Using mini-batch sampling, the cross entropy is stochastically minimized.

In [None]:
# learning rate parameters effect the gradient pre-factor in latent variable updates
model = MLPClassifier(maxiter=10000,initial_learning_rate=1e-1,decay_learning_rate=1e-3)
model.fit(X,y,PoissonDiskSampling(X,y,method="easy"))

fig,axes = plt.subplots(nrows=1,ncols=3,figsize=(16,4))

# cross entryop minimization
axes[0].plot(np.arange(len(model.loss)),model.loss)
axes[0].set_xlabel("iteration number")
axes[0].set_ylabel("cross entropy")

# true boundary
plot_train_data(X,y,axes[1])
axes[1].set_title("True labels")

# infered boundary
plot_train_data(X,model.predict(X),axes[2])
axes[2].set_title("Infered labels")

plt.show()

# clear tf graph
tf.reset_default_graph()

Figure 3: The left-most sub-figure shows the cross entropy for a 2 5-node layer feed-forward neural network with the iteration number of a mini-batch stochastic gradient descent. The middle and right-most sub-figures show the true and infered labels, respectively, following $10^4$ iterations of the gradient descent.

### Comparing sampling biases for mini-batch diversification

To compare the effect of different biasing schemes, we can compute the accuracy score for a held-out set of test data close to the decision boundary.

In [None]:
# generate toy data
Xtest = np.random.uniform(low=[-6,-1],high=[6,1],size=(500,2))

# true labels
ytest = np.asarray([true_classifier(_x) for _x in Xtest])

fig,ax = plt.subplots(nrows=1,ncols=1,figsize=(8,6))

plot_train_data(Xtest,ytest,ax)

plt.show()

Figure 4: A uniformly sampled set of test labels close to the decision boundary. 


To calculate the model accuracy during stochastic optimisation, lets attach a supplemental method to the classifier.

In [None]:
def evaluate_test_score(self):
    # only evaluate every step_interval'th iteration
    step_interval = 1
    
    if np.isclose(np.mod(self.iter,step_interval),0):
        try:
            y_pred = self.predict(self.Xtest)
        except AttributeError:
            raise Exception("Attach test data to class through self.set_test_data() before calling this method")

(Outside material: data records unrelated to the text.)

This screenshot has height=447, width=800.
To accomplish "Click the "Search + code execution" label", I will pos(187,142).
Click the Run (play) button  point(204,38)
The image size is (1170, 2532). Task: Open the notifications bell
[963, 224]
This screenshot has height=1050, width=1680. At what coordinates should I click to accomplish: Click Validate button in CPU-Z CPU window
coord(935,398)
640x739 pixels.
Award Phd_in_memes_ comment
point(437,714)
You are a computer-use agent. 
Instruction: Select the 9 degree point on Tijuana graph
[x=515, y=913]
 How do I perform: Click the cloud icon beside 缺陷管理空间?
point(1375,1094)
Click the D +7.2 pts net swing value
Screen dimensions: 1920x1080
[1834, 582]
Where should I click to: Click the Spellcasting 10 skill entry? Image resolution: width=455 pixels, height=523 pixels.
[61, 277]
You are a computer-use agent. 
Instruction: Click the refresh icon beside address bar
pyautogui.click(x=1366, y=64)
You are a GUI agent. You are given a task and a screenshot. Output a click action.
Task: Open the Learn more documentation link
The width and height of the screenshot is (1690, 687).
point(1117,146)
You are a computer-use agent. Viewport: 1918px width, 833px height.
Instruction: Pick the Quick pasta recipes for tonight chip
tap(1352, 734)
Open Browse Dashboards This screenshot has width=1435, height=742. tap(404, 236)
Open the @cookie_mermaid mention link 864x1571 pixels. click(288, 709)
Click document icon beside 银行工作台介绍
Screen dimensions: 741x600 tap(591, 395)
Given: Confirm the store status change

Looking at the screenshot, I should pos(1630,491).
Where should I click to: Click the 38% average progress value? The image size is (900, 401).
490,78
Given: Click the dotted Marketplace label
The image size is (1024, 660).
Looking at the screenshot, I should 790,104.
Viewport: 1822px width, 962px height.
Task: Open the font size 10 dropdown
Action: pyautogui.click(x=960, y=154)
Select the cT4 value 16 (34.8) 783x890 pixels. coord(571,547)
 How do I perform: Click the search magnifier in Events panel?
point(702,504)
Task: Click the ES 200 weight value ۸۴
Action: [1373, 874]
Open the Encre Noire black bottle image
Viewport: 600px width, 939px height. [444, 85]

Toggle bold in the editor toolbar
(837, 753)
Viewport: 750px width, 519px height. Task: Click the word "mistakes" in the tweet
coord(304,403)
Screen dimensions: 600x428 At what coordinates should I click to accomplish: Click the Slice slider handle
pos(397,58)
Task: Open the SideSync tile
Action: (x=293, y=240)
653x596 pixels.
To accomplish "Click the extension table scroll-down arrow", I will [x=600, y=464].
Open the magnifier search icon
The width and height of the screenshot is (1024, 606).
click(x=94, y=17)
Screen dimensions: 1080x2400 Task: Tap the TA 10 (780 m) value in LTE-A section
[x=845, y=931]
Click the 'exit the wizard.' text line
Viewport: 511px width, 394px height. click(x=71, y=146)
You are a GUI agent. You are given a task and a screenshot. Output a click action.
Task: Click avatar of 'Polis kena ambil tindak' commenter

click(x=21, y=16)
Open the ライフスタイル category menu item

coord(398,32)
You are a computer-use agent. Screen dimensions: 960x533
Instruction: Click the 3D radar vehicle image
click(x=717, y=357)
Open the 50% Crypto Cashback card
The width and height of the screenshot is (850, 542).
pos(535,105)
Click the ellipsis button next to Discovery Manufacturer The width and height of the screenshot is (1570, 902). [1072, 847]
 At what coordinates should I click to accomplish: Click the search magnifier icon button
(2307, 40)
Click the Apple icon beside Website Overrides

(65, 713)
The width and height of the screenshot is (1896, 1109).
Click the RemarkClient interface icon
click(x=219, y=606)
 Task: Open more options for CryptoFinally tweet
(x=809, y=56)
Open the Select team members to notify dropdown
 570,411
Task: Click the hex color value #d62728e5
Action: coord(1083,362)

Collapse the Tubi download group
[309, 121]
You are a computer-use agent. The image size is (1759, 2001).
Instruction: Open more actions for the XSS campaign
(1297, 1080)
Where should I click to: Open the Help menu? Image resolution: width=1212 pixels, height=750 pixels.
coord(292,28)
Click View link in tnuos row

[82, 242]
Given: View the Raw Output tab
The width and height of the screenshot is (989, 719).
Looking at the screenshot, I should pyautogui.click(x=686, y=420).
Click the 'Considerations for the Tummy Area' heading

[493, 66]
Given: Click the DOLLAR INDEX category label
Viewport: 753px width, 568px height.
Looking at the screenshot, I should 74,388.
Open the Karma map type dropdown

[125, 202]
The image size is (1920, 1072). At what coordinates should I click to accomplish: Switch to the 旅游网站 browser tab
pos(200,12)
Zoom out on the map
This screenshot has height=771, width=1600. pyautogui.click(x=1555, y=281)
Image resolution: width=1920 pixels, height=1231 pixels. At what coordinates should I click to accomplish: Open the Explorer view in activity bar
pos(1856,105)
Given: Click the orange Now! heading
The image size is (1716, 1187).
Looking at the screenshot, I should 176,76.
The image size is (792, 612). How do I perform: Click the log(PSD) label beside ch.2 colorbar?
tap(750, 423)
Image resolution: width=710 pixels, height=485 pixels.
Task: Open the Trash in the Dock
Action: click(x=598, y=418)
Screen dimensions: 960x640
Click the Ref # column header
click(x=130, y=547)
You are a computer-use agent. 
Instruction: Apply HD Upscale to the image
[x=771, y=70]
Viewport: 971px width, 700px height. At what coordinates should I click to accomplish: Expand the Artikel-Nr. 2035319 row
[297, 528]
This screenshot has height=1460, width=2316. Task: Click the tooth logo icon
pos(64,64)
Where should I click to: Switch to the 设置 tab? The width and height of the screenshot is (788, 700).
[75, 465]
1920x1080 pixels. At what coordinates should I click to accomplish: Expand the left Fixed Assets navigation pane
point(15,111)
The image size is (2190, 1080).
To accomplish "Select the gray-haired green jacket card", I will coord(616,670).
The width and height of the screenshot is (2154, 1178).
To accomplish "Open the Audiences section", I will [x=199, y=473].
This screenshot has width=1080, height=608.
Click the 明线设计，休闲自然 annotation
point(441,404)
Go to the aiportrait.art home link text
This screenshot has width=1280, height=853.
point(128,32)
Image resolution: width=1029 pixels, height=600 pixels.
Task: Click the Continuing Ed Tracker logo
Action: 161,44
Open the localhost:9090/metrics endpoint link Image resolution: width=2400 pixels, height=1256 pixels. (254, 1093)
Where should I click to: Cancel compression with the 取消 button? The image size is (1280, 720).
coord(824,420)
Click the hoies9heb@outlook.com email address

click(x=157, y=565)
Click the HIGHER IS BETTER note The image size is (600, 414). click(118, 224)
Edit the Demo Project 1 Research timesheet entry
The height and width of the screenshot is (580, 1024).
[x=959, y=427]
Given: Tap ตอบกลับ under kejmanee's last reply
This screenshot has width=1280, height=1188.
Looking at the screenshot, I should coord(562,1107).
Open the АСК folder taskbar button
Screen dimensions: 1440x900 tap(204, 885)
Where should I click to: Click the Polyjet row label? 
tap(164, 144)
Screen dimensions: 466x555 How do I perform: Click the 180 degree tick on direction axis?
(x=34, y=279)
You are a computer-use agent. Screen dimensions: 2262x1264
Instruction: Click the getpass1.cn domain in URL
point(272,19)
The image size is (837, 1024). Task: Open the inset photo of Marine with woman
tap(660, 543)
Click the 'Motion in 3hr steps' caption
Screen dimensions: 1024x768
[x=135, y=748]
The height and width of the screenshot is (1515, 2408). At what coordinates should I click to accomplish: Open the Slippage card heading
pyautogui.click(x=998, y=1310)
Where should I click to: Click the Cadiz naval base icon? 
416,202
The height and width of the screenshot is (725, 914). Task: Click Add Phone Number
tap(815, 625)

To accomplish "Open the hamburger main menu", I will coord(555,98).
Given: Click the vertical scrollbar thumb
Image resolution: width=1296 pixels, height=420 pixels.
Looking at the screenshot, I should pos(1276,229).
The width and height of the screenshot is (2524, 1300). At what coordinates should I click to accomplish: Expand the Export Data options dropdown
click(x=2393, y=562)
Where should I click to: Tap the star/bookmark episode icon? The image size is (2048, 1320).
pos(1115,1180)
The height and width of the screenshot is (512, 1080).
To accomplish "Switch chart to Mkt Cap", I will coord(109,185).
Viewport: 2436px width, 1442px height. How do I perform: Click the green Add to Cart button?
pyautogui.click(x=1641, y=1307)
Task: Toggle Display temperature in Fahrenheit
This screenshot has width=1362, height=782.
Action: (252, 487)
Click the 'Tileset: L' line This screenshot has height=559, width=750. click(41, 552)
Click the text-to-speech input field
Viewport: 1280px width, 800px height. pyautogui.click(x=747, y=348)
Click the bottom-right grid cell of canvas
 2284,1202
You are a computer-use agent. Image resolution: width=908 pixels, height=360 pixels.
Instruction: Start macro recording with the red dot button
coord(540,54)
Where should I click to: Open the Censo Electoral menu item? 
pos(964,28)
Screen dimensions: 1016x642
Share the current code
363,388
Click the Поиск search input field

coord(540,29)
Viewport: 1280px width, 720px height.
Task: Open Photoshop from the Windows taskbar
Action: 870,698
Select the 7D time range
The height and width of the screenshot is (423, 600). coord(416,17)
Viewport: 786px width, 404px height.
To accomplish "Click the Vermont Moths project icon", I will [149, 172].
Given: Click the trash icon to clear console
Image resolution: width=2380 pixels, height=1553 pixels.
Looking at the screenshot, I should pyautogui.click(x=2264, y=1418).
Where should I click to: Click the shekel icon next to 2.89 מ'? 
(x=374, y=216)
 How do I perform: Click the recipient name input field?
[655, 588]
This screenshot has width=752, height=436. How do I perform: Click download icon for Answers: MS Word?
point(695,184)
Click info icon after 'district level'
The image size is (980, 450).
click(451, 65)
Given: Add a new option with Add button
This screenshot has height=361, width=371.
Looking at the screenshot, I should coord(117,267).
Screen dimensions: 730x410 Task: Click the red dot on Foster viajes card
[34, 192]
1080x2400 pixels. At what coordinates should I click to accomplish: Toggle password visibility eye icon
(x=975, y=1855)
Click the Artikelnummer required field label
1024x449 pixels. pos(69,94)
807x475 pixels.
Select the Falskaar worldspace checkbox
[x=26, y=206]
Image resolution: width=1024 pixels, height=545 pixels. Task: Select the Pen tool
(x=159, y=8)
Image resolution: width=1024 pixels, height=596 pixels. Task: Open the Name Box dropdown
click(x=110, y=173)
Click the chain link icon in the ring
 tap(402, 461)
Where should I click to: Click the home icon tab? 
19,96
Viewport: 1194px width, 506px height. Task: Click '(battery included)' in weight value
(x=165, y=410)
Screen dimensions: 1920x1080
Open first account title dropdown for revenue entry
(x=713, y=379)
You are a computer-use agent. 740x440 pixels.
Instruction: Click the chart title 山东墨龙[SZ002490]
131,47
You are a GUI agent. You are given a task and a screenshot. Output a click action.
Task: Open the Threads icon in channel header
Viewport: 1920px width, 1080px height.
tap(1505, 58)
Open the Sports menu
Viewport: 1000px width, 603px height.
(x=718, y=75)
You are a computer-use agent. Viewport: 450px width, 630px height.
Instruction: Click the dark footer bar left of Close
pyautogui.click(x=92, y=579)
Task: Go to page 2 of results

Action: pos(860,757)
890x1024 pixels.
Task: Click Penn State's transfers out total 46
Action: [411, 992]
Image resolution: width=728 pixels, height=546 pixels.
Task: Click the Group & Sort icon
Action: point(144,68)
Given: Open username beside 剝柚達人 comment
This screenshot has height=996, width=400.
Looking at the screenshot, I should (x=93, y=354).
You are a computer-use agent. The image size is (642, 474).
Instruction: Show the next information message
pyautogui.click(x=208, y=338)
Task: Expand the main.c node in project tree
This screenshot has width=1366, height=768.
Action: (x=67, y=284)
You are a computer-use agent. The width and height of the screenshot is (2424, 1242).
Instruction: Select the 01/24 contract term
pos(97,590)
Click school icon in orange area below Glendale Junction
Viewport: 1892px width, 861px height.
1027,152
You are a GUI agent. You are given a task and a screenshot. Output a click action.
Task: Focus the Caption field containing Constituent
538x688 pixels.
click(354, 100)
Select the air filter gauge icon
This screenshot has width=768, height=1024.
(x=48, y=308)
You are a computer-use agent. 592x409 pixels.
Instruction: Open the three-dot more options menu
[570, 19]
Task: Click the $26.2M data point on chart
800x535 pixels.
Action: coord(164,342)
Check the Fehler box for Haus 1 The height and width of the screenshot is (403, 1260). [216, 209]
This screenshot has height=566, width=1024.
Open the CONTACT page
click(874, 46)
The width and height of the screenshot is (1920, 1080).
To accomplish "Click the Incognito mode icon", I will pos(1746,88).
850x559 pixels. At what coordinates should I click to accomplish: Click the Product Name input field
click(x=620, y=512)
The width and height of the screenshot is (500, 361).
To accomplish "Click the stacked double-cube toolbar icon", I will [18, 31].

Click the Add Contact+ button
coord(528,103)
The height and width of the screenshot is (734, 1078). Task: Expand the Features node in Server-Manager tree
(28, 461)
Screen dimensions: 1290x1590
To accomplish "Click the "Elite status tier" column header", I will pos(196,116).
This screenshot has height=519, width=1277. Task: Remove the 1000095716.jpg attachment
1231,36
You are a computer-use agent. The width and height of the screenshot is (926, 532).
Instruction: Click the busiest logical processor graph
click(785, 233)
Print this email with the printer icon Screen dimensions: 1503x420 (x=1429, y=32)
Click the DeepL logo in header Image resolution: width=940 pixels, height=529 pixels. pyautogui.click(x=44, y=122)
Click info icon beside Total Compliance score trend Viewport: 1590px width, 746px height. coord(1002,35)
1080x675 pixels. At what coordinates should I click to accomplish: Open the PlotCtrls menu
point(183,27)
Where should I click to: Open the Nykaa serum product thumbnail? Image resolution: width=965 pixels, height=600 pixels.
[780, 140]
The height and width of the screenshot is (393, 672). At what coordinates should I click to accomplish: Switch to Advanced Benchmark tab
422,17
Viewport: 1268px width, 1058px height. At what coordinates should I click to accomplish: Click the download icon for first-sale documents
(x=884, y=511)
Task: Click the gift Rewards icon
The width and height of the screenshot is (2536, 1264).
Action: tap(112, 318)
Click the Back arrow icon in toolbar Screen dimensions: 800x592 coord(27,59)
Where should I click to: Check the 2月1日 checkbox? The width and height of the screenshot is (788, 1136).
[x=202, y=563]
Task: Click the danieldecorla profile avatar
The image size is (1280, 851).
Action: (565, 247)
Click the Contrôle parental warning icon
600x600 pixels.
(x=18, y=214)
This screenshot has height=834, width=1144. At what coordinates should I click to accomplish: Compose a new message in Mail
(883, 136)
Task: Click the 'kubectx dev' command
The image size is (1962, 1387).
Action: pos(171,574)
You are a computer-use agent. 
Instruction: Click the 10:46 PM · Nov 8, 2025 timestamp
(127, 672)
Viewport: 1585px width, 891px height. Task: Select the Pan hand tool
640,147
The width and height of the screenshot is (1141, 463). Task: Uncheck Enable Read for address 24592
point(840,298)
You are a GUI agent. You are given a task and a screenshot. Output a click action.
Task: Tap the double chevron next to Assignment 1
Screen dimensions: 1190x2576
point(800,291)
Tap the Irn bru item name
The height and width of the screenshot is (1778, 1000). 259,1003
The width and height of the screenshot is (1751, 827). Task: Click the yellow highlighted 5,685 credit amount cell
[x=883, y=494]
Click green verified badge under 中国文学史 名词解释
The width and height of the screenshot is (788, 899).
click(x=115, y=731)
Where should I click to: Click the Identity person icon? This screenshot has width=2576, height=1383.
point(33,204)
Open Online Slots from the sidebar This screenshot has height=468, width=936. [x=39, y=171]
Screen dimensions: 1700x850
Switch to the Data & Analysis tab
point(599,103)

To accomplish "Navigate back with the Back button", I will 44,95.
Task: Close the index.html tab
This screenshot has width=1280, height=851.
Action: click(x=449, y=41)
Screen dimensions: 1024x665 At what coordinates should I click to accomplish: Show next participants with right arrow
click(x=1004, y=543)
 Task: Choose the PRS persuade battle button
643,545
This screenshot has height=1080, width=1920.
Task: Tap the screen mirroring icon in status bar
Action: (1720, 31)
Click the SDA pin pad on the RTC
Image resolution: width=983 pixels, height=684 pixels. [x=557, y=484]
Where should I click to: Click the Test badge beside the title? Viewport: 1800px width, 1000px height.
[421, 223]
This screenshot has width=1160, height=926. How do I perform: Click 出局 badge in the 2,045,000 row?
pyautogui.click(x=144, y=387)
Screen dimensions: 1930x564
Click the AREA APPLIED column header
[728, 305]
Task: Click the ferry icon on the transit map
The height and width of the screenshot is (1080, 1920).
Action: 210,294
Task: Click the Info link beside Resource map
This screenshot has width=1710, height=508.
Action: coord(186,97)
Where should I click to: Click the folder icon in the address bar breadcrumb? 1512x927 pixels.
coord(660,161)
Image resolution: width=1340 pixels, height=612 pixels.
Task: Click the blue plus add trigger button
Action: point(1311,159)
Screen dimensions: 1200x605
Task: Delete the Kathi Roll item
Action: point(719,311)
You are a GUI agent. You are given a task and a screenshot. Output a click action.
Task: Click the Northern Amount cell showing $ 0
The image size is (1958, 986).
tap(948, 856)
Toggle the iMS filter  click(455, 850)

        score = accuracy_score(y_true=self.ytest,y_pred=y_pred)

        try:
            self.test_score.append(score)
        except AttributeError:
            # first call
            self.test_score = [score]
        
test_scores = {_k:None for _k in ["vanilla","easy","dense","anneal"]}
        
for _k in test_scores.keys():
    model = MLPClassifier(maxiter=1000,initial_learning_rate=1e-1,decay_learning_rate=1e-3)

    # attach test data
    model.set_test_data(Xtest,ytest)

    # attach supplemetary method, called once per iteration of gradient descent
    model.fit(X,y,PoissonDiskSampling(X,y,method=_k),evaluate_test_score)

    # clear tf graph
    tf.reset_default_graph()
    
    # accuracy score with iteration number
    test_scores[_k] = model.test_score
    
# compare accuracy score of all PDS methods
fig,ax = plt.subplots(nrows=1,ncols=1,figsize=(8,6))

_ = [ax.plot(np.arange(len(test_scores[_k])),test_scores[_k],label=_k,alpha=0.7) for _k in test_scores.keys()]

ax.set_xlabel("iteration number")
ax.set_ylabel("test accuracy score")
ax.legend()

plt.show()    

Figure 5: The accuracy score evaluated on a a large test set close to the boundary is shown for every PDS variation proposed in *Zhang et al.* . We note that the choice of categorical distribution coefficients for sampling mingling index values for the dense and anneal methods is somewhat heuristic and should probably be refined on a data-specific basis.